Where an Employee Has Multiple Qualifying Reasons for Sick Leave

The guidance documents clarify that employees are entitled to a maximum of eighty-hours of paid sick leave (for full-time employees) from April 1, 2020 through December 31, 2020. Therefore, by way of example, if an employee is subject to a government order of quarantine for two weeks and exhausts eighty hours of sick leave during this time, he or she cannot later take additional paid sick leave in order to care for a family member who becomes subject to a government order of quarantine.

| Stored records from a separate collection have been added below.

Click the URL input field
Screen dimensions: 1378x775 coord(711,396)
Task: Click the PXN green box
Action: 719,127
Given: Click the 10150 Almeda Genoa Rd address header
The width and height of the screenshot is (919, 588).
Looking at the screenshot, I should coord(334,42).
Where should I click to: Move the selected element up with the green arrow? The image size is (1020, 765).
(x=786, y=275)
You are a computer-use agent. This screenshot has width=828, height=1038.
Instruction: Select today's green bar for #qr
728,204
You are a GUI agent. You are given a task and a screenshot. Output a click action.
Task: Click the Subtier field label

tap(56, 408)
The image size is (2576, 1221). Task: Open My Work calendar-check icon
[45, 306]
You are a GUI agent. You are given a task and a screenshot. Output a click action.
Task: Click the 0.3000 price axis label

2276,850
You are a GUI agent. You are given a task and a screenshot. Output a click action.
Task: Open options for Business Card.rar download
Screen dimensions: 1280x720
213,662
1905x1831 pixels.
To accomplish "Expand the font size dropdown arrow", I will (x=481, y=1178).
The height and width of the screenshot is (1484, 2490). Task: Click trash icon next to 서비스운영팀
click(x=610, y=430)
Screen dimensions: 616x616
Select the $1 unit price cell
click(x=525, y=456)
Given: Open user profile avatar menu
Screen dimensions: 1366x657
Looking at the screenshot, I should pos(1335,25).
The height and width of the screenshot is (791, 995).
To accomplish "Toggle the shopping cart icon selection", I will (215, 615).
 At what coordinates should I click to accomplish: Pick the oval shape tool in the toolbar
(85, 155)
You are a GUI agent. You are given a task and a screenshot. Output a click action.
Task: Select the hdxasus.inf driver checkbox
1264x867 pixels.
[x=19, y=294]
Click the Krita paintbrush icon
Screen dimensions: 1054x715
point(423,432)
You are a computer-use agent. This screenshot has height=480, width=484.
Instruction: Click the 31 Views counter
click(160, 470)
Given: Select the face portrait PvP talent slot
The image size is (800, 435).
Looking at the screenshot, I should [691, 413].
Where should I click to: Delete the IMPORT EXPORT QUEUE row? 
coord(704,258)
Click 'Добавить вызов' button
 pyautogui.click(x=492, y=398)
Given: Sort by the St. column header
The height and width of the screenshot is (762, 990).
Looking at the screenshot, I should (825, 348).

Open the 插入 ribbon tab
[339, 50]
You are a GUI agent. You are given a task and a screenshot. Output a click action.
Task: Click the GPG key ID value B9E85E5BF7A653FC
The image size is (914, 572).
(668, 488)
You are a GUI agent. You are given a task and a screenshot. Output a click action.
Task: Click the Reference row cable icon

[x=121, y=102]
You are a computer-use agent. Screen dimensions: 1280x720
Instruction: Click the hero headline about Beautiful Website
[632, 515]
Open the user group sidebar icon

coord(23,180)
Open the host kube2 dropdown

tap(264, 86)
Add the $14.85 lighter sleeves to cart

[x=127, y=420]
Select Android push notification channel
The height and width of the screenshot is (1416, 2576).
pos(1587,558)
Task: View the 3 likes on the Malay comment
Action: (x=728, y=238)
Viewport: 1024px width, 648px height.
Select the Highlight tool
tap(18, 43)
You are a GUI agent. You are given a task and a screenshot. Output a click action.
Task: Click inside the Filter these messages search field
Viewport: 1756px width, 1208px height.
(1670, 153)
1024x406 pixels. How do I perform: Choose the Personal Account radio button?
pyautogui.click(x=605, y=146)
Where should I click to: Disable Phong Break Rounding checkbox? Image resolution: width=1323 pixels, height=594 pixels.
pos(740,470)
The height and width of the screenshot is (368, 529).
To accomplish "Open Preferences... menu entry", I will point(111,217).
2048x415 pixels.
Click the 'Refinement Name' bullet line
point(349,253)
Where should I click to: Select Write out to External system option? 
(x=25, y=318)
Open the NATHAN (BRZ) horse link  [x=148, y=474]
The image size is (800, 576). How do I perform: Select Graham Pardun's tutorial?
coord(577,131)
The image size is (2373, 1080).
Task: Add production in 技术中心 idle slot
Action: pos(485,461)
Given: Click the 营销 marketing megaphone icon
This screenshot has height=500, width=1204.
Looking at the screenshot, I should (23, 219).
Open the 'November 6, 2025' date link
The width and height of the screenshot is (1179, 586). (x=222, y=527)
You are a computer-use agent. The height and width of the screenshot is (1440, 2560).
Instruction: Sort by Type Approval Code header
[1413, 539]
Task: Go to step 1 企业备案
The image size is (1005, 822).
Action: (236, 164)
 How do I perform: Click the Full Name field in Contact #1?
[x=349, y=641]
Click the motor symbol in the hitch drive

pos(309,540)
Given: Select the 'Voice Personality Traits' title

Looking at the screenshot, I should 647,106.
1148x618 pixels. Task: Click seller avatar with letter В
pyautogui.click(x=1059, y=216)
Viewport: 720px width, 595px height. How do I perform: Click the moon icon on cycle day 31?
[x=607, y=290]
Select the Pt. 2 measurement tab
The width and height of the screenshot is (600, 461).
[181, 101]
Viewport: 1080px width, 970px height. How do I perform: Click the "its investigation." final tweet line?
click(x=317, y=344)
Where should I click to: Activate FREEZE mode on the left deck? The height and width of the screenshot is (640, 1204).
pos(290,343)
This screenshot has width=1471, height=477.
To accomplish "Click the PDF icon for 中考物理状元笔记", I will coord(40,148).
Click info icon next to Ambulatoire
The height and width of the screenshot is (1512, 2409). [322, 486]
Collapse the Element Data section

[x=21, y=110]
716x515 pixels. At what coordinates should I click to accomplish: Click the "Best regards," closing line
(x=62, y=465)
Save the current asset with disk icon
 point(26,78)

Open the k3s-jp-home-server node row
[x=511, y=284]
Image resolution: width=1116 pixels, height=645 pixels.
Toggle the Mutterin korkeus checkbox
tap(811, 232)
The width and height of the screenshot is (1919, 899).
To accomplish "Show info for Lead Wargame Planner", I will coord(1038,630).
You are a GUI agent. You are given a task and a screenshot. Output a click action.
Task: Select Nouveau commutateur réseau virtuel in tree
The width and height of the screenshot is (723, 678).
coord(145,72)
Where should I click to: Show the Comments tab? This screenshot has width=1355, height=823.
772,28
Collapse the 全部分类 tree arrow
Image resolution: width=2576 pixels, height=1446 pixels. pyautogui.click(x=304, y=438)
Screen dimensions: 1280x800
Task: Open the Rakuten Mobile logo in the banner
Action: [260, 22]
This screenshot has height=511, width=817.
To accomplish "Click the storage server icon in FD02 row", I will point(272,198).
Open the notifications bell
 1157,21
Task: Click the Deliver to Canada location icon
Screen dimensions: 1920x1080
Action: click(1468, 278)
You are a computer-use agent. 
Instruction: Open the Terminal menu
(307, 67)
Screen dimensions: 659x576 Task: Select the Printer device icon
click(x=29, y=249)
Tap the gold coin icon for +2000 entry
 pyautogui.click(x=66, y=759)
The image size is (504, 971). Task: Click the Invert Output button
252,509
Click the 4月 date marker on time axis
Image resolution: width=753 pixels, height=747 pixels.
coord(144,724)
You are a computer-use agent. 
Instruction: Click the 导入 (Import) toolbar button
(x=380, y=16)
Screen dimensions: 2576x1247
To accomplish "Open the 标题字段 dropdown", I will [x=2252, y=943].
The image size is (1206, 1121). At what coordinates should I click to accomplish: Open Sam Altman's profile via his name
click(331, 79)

On the other hand, if an employee only uses some of the paid leave to which he or she is entitled for one qualifying reason, he or she may take the remainder of the available paid leave later for a different qualifying reason. By way of example, if a full-time employee uses eight hours of paid sick leave to seek a diagnosis while experiencing symptoms of COVID-19, he or she can later use the remaining seventy-two hours of paid leave to care for a child whose school is closed due to the COVID-19 pandemic.

Effect of Previous Paid Leave

The guidance documents clarify what most lawyers knew already: if an employer voluntarily provided paid leave to an employee prior to April 1, 2020, that does not relieve the employer of the obligation to provide paid leave under EFMLEA or EPSLA after April 1, 2020.

Conclusion

The guidance documents provide important information that employers need to know to ensure compliance with EFMLEA and EPSLA. Some questions still abound, but hopefully they will be answered when formal regulations are issued in the days ahead.